─── RECORDS PROVIDED ───
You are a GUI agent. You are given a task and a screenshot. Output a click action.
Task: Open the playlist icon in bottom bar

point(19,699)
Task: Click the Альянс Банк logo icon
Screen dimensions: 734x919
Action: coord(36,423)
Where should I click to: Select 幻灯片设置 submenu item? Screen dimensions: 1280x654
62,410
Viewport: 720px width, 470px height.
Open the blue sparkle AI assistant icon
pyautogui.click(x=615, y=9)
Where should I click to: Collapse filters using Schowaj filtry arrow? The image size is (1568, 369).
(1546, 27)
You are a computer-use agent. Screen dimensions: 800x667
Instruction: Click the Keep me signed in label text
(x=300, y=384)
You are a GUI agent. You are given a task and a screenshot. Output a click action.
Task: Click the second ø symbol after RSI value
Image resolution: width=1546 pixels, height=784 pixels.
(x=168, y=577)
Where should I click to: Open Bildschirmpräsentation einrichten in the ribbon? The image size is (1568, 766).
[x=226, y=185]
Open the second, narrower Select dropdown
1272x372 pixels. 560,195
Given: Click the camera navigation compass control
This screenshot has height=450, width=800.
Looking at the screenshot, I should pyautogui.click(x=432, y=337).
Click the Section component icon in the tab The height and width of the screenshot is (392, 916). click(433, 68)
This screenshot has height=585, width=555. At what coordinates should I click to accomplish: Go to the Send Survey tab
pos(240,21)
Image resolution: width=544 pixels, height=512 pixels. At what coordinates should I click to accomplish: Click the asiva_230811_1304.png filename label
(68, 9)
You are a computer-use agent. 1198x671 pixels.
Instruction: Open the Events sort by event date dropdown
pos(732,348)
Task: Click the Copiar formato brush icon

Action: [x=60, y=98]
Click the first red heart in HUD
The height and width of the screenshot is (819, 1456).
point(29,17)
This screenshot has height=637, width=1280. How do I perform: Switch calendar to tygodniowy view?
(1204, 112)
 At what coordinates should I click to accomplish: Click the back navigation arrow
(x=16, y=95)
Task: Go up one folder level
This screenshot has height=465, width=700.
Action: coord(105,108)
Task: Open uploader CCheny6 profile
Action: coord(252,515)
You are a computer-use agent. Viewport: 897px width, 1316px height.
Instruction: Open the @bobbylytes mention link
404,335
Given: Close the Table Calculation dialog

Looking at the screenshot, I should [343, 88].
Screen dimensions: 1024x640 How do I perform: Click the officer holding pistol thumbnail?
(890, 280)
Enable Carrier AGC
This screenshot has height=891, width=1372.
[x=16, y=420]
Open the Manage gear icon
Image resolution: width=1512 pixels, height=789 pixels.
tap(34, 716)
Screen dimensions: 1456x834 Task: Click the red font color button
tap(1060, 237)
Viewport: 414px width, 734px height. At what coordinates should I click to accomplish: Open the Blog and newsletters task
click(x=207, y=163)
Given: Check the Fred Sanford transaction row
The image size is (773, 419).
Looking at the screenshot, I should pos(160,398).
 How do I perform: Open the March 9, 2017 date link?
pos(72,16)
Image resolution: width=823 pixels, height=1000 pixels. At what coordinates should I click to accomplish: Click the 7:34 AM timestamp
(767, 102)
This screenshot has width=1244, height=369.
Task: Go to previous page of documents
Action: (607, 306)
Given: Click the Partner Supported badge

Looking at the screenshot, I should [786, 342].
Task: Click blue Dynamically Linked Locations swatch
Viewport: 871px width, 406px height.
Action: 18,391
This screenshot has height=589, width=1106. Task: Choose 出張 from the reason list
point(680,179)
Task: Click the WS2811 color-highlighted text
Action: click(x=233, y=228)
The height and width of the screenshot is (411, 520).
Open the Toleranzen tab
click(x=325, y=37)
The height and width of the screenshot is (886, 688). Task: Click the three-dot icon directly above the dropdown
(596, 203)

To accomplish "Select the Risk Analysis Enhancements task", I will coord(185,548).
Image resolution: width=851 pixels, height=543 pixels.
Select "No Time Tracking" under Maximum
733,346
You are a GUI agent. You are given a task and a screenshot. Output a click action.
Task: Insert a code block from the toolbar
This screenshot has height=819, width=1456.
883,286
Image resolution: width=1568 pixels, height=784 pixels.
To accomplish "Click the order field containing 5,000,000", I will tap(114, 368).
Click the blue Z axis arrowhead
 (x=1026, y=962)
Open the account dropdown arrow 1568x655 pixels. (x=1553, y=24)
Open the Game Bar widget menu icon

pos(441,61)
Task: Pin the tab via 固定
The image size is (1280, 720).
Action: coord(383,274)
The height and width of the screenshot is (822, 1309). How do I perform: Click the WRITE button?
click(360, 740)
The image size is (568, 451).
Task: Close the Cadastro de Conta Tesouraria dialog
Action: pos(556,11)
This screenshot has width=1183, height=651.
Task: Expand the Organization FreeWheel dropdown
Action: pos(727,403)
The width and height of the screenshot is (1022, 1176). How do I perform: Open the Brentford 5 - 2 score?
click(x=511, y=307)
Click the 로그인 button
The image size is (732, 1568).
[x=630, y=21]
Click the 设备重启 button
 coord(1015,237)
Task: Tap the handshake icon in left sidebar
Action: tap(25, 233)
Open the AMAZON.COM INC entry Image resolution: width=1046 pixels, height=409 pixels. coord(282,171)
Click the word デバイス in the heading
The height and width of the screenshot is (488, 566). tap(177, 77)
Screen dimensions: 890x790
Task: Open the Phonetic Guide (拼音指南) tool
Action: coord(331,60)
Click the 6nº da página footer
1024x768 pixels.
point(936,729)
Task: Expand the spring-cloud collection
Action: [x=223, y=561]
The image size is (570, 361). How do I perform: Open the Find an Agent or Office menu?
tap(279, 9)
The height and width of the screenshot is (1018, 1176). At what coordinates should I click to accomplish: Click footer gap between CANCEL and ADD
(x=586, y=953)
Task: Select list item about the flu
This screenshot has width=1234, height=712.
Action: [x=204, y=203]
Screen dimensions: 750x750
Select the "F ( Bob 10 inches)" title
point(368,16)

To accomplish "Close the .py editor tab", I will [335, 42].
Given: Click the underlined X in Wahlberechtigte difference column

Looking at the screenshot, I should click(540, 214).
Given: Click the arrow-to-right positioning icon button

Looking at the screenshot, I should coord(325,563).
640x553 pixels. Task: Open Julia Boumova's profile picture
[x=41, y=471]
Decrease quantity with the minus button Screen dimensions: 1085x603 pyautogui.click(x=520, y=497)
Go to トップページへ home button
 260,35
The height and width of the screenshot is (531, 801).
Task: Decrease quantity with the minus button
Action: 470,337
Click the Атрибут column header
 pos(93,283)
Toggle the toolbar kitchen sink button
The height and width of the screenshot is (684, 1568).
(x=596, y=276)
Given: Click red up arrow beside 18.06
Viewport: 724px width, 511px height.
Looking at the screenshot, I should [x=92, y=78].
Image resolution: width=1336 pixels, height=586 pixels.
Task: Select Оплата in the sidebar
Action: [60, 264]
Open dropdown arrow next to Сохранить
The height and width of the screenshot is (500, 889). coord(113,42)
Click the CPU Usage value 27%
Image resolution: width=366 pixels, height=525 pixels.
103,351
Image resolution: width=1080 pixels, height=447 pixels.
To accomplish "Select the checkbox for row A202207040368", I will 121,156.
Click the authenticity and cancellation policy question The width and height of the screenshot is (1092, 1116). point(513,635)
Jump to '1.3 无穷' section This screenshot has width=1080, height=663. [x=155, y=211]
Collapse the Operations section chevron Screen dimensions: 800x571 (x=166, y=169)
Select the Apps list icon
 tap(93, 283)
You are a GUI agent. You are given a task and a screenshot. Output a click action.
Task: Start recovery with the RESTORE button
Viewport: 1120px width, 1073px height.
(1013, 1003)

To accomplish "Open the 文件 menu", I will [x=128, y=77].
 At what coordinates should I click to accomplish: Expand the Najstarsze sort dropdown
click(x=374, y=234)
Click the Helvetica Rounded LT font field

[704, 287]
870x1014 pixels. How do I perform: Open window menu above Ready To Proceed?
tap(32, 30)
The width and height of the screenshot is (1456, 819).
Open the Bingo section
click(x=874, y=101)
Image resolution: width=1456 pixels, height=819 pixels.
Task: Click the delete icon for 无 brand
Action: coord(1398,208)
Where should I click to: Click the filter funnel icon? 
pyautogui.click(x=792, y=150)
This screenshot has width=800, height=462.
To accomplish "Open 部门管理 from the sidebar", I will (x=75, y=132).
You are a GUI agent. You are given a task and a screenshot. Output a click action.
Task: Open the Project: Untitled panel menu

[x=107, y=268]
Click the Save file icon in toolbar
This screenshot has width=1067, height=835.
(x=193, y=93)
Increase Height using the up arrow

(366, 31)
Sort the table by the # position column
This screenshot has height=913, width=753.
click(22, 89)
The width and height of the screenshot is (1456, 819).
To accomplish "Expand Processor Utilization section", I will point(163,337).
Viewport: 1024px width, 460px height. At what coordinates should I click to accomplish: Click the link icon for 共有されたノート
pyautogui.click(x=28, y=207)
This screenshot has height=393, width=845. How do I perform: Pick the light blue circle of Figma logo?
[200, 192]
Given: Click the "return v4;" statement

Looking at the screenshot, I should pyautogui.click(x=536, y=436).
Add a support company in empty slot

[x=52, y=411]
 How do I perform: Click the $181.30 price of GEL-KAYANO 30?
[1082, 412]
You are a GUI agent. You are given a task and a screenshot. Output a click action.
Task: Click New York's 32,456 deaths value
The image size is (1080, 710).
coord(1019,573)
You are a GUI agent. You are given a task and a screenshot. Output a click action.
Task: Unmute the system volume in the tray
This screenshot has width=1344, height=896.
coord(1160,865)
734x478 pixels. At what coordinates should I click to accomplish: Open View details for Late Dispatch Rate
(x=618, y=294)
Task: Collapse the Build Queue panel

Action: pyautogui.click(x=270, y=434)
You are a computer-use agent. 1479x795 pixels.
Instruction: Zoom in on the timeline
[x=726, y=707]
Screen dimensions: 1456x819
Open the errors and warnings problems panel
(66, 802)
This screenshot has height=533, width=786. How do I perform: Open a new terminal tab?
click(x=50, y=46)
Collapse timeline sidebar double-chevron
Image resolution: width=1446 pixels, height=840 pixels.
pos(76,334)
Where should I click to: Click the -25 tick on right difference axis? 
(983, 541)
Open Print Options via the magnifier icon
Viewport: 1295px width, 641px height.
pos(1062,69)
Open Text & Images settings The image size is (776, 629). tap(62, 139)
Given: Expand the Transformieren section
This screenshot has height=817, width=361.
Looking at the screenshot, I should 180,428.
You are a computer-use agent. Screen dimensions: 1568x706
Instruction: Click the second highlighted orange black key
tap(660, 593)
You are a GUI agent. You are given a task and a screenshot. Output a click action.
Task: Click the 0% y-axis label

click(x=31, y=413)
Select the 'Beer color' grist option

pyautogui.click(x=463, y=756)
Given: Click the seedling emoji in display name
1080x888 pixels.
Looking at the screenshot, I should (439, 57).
───
INSTRUCTIONS TO FOLLOW :: Please rewrite the stretch of the data from the line containing "I will coord(185,548)." through the line containing "Action: pos(727,403)", changing "Open" to "Show" and leaving everything else as it is. Return only those lines.

EXERCISE SOLUTION ::
To accomplish "Select the Risk Analysis Enhancements task", I will coord(185,548).
Image resolution: width=851 pixels, height=543 pixels.
Select "No Time Tracking" under Maximum
733,346
You are a GUI agent. You are given a task and a screenshot. Output a click action.
Task: Insert a code block from the toolbar
This screenshot has height=819, width=1456.
883,286
Image resolution: width=1568 pixels, height=784 pixels.
To accomplish "Click the order field containing 5,000,000", I will tap(114, 368).
Click the blue Z axis arrowhead
 (x=1026, y=962)
Show the account dropdown arrow 1568x655 pixels. (x=1553, y=24)
Show the Game Bar widget menu icon

pos(441,61)
Task: Pin the tab via 固定
The image size is (1280, 720).
Action: coord(383,274)
The height and width of the screenshot is (822, 1309). How do I perform: Click the WRITE button?
click(360, 740)
The image size is (568, 451).
Task: Close the Cadastro de Conta Tesouraria dialog
Action: pos(556,11)
This screenshot has width=1183, height=651.
Task: Expand the Organization FreeWheel dropdown
Action: pos(727,403)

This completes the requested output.